After practically 20 years, Georgia lawmakers have proposed reducing again on the state’s beneficiant tax credit for movie and TV productions, however the proposed cuts are a lot too meager to make a distinction.
Georgia’s entertainment tax credits have been in place since 2005. A movie or TV undertaking can qualify for a 20 p.c tax credit score, plus a further 10 p.c if the ultimate product features a “Made in Georgia” emblem. A manufacturing firm should spend no less than $500,000 within the state to qualify. The beneficiant subsidies led to a growth in manufacturing, main Atlanta to become the “Hollywood of the South.”
This week, Lt. Gov. Burt Jones, Home Speaker Jon Burns, Senate Finance Chairman Chuck Hufstetler, and Home Methods and Means Chairman Shaw Blackmon—all Republicans—announced plans to lift the minimal required funding from $500,000 to $1 million, in addition to requiring extra effort to qualify for the additional 10 p.c. (At present, a film or TV present can get the additional bump simply by together with a peach emblem ultimately credit.) The announcement got here practically a yr after Jones and Burns said that they’d “evaluate of all Georgia tax credit, together with Georgia’s movie tax credit score” as a way to “ensur[e] a big return on funding for Georgia’s taxpayers.”
Opinions are divided on the credit’ effectiveness—specifically, divided between the movie trade and monetary auditors. Final yr, a research underwritten by the movie trade and its advocates concluded that the tax credit had been a boon for the state’s economic system, boosting not simply the “manufacturing sector” however “the general local weather for enterprise improvement.”
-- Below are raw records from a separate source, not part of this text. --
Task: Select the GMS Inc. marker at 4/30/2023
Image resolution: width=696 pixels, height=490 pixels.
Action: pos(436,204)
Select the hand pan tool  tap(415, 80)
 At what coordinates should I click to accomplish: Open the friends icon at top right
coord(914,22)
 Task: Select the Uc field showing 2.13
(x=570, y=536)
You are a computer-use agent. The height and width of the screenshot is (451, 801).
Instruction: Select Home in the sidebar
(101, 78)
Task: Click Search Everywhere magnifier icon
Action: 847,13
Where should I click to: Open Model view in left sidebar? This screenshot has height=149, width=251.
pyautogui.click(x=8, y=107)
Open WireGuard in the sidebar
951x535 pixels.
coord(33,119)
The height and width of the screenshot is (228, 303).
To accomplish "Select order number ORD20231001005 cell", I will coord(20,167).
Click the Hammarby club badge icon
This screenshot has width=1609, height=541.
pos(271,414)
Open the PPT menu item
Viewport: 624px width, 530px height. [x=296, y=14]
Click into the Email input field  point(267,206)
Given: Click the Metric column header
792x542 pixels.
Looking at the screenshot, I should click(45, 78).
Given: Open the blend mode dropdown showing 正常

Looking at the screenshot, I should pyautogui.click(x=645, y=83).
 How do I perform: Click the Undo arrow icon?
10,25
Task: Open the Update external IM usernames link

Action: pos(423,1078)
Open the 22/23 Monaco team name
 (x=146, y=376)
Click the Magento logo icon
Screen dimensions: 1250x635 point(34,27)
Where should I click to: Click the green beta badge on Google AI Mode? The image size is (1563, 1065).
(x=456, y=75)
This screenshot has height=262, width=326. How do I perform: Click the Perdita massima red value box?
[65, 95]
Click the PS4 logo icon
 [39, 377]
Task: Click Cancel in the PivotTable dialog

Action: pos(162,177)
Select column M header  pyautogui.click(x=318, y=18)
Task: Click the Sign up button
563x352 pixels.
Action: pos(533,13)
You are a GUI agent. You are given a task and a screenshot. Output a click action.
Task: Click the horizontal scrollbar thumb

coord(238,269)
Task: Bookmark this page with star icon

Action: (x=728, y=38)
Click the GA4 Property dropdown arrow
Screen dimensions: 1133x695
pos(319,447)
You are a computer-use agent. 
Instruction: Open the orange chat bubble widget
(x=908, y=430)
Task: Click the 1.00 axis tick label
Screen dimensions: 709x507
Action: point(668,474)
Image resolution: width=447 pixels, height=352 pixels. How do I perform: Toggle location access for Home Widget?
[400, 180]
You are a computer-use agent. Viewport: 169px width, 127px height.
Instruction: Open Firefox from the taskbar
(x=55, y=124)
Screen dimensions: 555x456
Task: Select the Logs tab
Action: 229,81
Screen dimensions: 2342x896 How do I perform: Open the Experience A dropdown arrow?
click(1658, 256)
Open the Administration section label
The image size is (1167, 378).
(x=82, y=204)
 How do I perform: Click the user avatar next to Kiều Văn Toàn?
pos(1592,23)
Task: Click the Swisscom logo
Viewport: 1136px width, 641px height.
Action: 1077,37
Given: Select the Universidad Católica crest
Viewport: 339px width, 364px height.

However auditors constantly sing a special tune. A 2020 audit by the Georgia Division of Audits and Accounts discovered that “the financial exercise generated by the movie tax credit score doesn’t generate ample further income to offset the credit score, even after contemplating tourism and studio building.” In 2016, for instance, the state disbursed over $667 million in tax credit which “resulted in a internet income loss to the state estimated at $602 million.”
A 2023 audit by Georgia State College concluded that the tax credit price taxpayers simply over $160,000 for each job created. It calculated that this system at the moment spends over $1.3 billion per yr with a return on funding of simply 19 cents per greenback.
Based mostly on these numbers, then, it is disappointing for lawmakers to suggest such meager adjustments to this system.
J.C. Bradbury, an economics professor at Kennesaw State College, tweeted that altering the minimal required funding from $500,000 to $1 million would “have about as a lot affect on decreasing the taxpayer burden of movie tax credit as elevating the minimal wage to $7.26/hour [from its current $7.25] would have on the labor market.”
Certainly, most of the largest beneficiaries of the tax credit score—together with franchises just like the Avengers and Starvation Video games movies—price a whole lot of tens of millions of {dollars} to make and earn significantly extra on the field workplace.
Notably, most manufacturing firms usually are not based mostly in Georgia and due to this fact pay little or no in Georgia taxes. However for the reason that credit are transferable, an organization can promote its credit score to a person or enterprise to offset state earnings taxes. “About 97% of the credit are bought by movie firms that pay little in Georgia taxes,” usually at near face worth, according to The Atlanta Journal-Structure.
“The bulk portion of credit is utilized by particular person taxpayers,” in keeping with the 2023 audit. “This reveals that almost all manufacturing firms find yourself transferring a big quantity of the credit to people, quite than companies.”
Blackmon urged that beneath the brand new proposal, firms would collectively solely be capable to promote credit as much as 2.5 p.c of the earlier yr’s state price range, which might nonetheless whole simply over $900 million.
“We’re definitely not limiting the credit score in any respect,” Blackmon told reporters this week. That is too dangerous: Provided that 97 p.c of credit are bought, it is clear that few of the businesses really depend on them for something aside from a approach to make a fast buck by fleecing Georgia taxpayers.